Posts Tagged vegan
Grilling Vegan Style by John Schlimm. Publisher: Da Capo Press (May 15, 2012). Cooking. Paperback. 240 pages. 978-0738215723.
When people [including me] think grilling, they think about throwing meat on a grill, charring it and throwing it on a bun. When Grilling Vegan Style arrived in the mail, the mouth-watering, creative recipes instantly delighted me. Fruit and veggies and seitan on the grill. Delicious! Now I need to buy a grill.
The lovely, appetizing food pictures make this cookery book one you just might put on your coffee table. Mouth-watering items such as pasta salad with grilled summer vegetables, Italian Herb burgers on Focaccia, Mexican Tortilla Burger and Maple-Soy Tempeh over rice. Then there are drinks like Sassy Sangria, Mojito Mojo and Sweet Tea. For dessert there’s Grilled Peaches with Raspberry Sauce, Fruity Kebabs Brushed with Brown Sugar, Cinnamon and Mint as well as Grilled Pineapple Rings with Sorbet. Of course there are plenty of marinades and delicious sauces. There’s something for everyone’s palate in this cookbook.

**Information supplied**
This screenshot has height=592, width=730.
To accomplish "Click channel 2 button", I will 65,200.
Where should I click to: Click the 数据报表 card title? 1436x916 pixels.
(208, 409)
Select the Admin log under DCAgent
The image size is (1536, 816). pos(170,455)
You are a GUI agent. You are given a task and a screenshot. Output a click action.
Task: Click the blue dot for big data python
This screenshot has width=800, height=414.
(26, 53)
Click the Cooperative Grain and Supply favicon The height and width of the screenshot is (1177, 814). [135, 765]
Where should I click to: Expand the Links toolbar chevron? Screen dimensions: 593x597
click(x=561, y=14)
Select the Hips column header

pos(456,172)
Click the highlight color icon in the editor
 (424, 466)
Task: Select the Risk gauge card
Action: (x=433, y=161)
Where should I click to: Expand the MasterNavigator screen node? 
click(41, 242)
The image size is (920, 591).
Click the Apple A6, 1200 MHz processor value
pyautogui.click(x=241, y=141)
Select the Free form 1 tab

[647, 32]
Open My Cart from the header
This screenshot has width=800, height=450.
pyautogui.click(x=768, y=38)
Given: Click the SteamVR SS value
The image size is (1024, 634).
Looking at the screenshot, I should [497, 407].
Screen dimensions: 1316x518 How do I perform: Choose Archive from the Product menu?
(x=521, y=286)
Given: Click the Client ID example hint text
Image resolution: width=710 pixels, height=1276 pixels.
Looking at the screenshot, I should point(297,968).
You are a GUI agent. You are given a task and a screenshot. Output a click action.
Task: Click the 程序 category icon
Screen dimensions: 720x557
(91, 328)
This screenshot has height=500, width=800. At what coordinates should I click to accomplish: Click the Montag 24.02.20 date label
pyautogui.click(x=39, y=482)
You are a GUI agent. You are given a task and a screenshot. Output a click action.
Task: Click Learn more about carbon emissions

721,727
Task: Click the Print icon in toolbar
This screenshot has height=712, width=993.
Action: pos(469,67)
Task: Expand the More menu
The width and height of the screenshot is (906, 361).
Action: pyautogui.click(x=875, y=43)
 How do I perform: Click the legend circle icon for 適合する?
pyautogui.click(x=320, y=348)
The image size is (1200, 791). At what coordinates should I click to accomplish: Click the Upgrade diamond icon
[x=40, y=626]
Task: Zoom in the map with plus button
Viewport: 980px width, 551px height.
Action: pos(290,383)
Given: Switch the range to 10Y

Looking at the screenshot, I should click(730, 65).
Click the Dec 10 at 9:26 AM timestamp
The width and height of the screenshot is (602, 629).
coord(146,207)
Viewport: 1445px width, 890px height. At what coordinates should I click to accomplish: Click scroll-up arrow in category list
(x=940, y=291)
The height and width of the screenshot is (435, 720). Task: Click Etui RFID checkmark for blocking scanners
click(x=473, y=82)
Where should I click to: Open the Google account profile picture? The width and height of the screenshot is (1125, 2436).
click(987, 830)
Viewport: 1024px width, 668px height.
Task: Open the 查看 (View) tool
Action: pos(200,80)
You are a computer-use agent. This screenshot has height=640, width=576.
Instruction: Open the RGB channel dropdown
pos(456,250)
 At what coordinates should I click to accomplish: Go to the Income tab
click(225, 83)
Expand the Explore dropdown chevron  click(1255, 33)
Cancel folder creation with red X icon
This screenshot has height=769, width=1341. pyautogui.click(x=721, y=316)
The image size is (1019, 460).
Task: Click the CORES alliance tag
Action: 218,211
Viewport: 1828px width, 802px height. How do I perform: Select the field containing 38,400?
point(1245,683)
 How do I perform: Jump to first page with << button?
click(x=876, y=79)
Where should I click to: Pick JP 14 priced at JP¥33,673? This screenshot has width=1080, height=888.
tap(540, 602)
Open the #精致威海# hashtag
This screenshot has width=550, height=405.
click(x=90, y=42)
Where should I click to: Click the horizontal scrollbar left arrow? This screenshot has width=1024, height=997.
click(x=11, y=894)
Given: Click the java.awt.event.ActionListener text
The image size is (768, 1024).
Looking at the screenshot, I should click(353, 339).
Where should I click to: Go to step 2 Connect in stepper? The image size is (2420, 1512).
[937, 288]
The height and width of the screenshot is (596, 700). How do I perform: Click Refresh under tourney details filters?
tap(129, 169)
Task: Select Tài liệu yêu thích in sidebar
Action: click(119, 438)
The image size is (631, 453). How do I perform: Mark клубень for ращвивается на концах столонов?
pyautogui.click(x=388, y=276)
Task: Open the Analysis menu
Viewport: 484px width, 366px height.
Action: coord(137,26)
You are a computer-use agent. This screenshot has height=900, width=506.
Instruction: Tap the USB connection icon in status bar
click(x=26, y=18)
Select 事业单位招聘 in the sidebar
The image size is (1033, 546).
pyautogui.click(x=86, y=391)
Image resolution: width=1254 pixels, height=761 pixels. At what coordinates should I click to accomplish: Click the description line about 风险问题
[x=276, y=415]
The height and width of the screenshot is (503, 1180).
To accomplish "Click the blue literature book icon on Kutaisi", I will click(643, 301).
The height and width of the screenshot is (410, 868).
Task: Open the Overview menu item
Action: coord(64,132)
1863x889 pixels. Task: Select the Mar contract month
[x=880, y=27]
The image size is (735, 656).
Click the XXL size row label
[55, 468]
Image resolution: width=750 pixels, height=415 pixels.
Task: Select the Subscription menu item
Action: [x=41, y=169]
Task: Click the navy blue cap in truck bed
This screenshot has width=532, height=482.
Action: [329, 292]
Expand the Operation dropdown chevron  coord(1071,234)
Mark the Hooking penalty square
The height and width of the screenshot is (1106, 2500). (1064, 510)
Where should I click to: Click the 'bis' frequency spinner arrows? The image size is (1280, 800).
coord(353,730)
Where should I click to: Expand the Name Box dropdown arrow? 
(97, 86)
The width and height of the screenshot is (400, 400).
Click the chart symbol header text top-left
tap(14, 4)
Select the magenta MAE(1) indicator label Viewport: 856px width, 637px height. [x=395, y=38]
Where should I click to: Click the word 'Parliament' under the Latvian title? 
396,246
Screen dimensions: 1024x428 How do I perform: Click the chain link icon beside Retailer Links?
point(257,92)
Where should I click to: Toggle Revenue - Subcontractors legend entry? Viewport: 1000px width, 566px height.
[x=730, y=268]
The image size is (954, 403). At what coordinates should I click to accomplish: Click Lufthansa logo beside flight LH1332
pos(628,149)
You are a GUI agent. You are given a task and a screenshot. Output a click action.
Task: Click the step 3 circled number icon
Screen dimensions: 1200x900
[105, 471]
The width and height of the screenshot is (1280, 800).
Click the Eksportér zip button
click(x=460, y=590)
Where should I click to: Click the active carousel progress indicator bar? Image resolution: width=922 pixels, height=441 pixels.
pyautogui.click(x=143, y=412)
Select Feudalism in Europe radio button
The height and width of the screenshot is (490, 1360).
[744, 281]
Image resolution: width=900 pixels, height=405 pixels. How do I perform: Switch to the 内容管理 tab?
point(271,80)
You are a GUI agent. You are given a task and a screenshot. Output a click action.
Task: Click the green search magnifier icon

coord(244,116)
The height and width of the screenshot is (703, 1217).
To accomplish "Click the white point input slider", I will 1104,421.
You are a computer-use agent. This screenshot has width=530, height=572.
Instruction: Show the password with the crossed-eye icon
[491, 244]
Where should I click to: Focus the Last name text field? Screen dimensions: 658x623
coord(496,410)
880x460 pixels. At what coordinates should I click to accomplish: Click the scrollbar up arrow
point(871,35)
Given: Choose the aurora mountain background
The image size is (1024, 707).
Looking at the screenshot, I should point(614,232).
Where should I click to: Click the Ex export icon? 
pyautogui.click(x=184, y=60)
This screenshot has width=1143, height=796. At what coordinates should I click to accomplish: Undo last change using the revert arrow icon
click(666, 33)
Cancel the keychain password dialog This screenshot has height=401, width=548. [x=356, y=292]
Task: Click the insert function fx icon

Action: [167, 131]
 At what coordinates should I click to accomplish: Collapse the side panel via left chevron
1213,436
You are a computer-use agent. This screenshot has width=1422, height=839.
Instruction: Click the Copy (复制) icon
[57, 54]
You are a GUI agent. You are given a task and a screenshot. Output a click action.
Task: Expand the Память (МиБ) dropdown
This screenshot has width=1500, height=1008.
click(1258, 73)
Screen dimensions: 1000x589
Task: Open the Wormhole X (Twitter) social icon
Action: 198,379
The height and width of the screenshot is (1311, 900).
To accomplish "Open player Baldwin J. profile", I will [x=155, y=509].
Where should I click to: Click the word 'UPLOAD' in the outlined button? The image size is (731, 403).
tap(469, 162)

**Work instructions**
**1.** Repeat the part of the cookbook review that begins at the words "The lovely, appetizing" and stops after the words "in this cookbook.".
**2.** In the cookbook review, how many pages does Grilling Vegan Style have?
**3.** Based on the cookbook review, answer yes or no to each statement and quote the words that decide it: (a) The book is a hardcover. (b) The reviewer already owns a grill. (c) Sweet Tea is one of the drinks in the book.
You can set the lines aside; nothing here depends on them.

**Set of answers**
**1.**
The lovely, appetizing food pictures make this cookery book one you just might put on your coffee table. Mouth-watering items such as pasta salad with grilled summer vegetables, Italian Herb burgers on Focaccia, Mexican Tortilla Burger and Maple-Soy Tempeh over rice. Then there are drinks like Sassy Sangria, Mojito Mojo and Sweet Tea. For dessert there’s Grilled Peaches with Raspberry Sauce, Fruity Kebabs Brushed with Brown Sugar, Cinnamon and Mint as well as Grilled Pineapple Rings with Sorbet. Of course there are plenty of marinades and delicious sauces. There’s something for everyone’s palate in this cookbook.

**2.** 240 pages.

**3.**
(a) No: "Paperback."
(b) No: "Now I need to buy a grill."
(c) Yes: "Then there are drinks like Sassy Sangria, Mojito Mojo and Sweet Tea."